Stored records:
• • • •

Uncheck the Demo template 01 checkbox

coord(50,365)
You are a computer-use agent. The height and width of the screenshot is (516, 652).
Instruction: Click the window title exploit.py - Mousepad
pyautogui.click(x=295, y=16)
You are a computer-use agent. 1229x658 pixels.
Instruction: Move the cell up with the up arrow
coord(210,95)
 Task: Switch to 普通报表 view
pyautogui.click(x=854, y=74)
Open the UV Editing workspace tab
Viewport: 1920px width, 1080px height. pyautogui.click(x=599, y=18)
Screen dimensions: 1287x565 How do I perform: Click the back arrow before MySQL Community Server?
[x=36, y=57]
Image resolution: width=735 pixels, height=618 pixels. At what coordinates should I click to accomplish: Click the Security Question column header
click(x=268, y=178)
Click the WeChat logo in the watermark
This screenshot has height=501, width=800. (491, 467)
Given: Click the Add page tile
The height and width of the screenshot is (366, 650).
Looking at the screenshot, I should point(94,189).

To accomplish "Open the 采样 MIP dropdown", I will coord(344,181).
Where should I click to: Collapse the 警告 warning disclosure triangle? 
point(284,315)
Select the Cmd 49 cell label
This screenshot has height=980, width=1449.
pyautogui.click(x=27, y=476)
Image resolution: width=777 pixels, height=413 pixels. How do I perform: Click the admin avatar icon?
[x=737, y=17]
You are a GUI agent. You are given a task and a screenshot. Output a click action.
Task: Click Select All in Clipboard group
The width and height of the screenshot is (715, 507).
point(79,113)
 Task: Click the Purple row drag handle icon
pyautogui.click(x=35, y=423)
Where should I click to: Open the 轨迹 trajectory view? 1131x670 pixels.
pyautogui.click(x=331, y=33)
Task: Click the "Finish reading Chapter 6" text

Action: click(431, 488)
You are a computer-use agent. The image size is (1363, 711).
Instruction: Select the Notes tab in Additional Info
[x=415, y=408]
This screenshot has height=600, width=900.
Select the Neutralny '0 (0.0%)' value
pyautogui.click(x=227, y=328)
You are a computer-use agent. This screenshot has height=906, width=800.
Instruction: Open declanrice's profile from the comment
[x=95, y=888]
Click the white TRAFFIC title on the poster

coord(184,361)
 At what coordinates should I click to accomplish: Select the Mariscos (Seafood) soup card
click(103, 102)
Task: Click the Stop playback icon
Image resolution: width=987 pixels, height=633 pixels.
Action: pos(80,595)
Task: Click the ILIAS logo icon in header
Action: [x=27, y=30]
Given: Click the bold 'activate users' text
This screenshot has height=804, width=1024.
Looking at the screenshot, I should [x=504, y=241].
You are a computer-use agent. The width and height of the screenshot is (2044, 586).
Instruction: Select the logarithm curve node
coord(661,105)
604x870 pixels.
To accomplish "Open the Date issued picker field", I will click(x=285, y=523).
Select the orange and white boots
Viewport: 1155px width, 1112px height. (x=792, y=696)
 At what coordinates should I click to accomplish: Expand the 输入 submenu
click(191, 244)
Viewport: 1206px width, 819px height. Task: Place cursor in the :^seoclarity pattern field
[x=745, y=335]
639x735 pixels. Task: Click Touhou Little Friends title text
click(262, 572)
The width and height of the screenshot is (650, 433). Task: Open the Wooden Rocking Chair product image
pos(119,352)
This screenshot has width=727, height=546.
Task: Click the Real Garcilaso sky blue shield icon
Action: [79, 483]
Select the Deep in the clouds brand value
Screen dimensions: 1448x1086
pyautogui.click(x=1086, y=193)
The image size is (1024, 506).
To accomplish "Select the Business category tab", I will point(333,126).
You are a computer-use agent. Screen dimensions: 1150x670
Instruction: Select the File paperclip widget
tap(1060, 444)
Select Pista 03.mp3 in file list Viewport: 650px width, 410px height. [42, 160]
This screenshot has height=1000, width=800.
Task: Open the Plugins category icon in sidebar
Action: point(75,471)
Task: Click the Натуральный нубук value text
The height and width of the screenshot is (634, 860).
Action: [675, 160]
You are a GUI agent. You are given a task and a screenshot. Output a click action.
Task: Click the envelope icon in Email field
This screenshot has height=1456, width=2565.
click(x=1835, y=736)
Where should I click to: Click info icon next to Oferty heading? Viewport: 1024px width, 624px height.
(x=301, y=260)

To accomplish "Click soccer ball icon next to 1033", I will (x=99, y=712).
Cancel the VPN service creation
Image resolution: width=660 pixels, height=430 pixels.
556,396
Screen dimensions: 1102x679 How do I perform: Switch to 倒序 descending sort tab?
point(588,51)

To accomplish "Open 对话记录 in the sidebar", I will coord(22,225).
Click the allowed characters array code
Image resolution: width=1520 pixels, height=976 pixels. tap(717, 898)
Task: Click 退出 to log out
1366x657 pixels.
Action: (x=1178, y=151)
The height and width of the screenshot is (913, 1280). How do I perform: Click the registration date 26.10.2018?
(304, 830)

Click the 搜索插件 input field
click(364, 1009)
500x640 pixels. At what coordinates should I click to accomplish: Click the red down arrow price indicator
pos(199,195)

• • • •

The response should be every record above restated exactly.

Uncheck the Demo template 01 checkbox

coord(50,365)
You are a computer-use agent. The height and width of the screenshot is (516, 652).
Instruction: Click the window title exploit.py - Mousepad
pyautogui.click(x=295, y=16)
You are a computer-use agent. 1229x658 pixels.
Instruction: Move the cell up with the up arrow
coord(210,95)
 Task: Switch to 普通报表 view
pyautogui.click(x=854, y=74)
Open the UV Editing workspace tab
Viewport: 1920px width, 1080px height. pyautogui.click(x=599, y=18)
Screen dimensions: 1287x565 How do I perform: Click the back arrow before MySQL Community Server?
[x=36, y=57]
Image resolution: width=735 pixels, height=618 pixels. At what coordinates should I click to accomplish: Click the Security Question column header
click(x=268, y=178)
Click the WeChat logo in the watermark
This screenshot has height=501, width=800. (491, 467)
Given: Click the Add page tile
The height and width of the screenshot is (366, 650).
Looking at the screenshot, I should point(94,189).

To accomplish "Open the 采样 MIP dropdown", I will coord(344,181).
Where should I click to: Collapse the 警告 warning disclosure triangle? 
point(284,315)
Select the Cmd 49 cell label
This screenshot has height=980, width=1449.
pyautogui.click(x=27, y=476)
Image resolution: width=777 pixels, height=413 pixels. How do I perform: Click the admin avatar icon?
[x=737, y=17]
You are a GUI agent. You are given a task and a screenshot. Output a click action.
Task: Click Select All in Clipboard group
The width and height of the screenshot is (715, 507).
point(79,113)
 Task: Click the Purple row drag handle icon
pyautogui.click(x=35, y=423)
Where should I click to: Open the 轨迹 trajectory view? 1131x670 pixels.
pyautogui.click(x=331, y=33)
Task: Click the "Finish reading Chapter 6" text

Action: click(431, 488)
You are a computer-use agent. The image size is (1363, 711).
Instruction: Select the Notes tab in Additional Info
[x=415, y=408]
This screenshot has height=600, width=900.
Select the Neutralny '0 (0.0%)' value
pyautogui.click(x=227, y=328)
You are a computer-use agent. This screenshot has height=906, width=800.
Instruction: Open declanrice's profile from the comment
[x=95, y=888]
Click the white TRAFFIC title on the poster

coord(184,361)
 At what coordinates should I click to accomplish: Select the Mariscos (Seafood) soup card
click(103, 102)
Task: Click the Stop playback icon
Image resolution: width=987 pixels, height=633 pixels.
Action: pos(80,595)
Task: Click the ILIAS logo icon in header
Action: [x=27, y=30]
Given: Click the bold 'activate users' text
This screenshot has height=804, width=1024.
Looking at the screenshot, I should [x=504, y=241].
You are a computer-use agent. The width and height of the screenshot is (2044, 586).
Instruction: Select the logarithm curve node
coord(661,105)
604x870 pixels.
To accomplish "Open the Date issued picker field", I will click(x=285, y=523).
Select the orange and white boots
Viewport: 1155px width, 1112px height. (x=792, y=696)
 At what coordinates should I click to accomplish: Expand the 输入 submenu
click(191, 244)
Viewport: 1206px width, 819px height. Task: Place cursor in the :^seoclarity pattern field
[x=745, y=335]
639x735 pixels. Task: Click Touhou Little Friends title text
click(262, 572)
The width and height of the screenshot is (650, 433). Task: Open the Wooden Rocking Chair product image
pos(119,352)
This screenshot has width=727, height=546.
Task: Click the Real Garcilaso sky blue shield icon
Action: [79, 483]
Select the Deep in the clouds brand value
Screen dimensions: 1448x1086
pyautogui.click(x=1086, y=193)
The image size is (1024, 506).
To accomplish "Select the Business category tab", I will point(333,126).
You are a computer-use agent. Screen dimensions: 1150x670
Instruction: Select the File paperclip widget
tap(1060, 444)
Select Pista 03.mp3 in file list Viewport: 650px width, 410px height. [42, 160]
This screenshot has height=1000, width=800.
Task: Open the Plugins category icon in sidebar
Action: point(75,471)
Task: Click the Натуральный нубук value text
The height and width of the screenshot is (634, 860).
Action: [675, 160]
You are a GUI agent. You are given a task and a screenshot. Output a click action.
Task: Click the envelope icon in Email field
This screenshot has height=1456, width=2565.
click(x=1835, y=736)
Where should I click to: Click info icon next to Oferty heading? Viewport: 1024px width, 624px height.
(x=301, y=260)

To accomplish "Click soccer ball icon next to 1033", I will (x=99, y=712).
Cancel the VPN service creation
Image resolution: width=660 pixels, height=430 pixels.
556,396
Screen dimensions: 1102x679 How do I perform: Switch to 倒序 descending sort tab?
point(588,51)

To accomplish "Open 对话记录 in the sidebar", I will coord(22,225).
Click the allowed characters array code
Image resolution: width=1520 pixels, height=976 pixels. tap(717, 898)
Task: Click 退出 to log out
1366x657 pixels.
Action: (x=1178, y=151)
The height and width of the screenshot is (913, 1280). How do I perform: Click the registration date 26.10.2018?
(304, 830)

Click the 搜索插件 input field
click(364, 1009)
500x640 pixels. At what coordinates should I click to accomplish: Click the red down arrow price indicator
pos(199,195)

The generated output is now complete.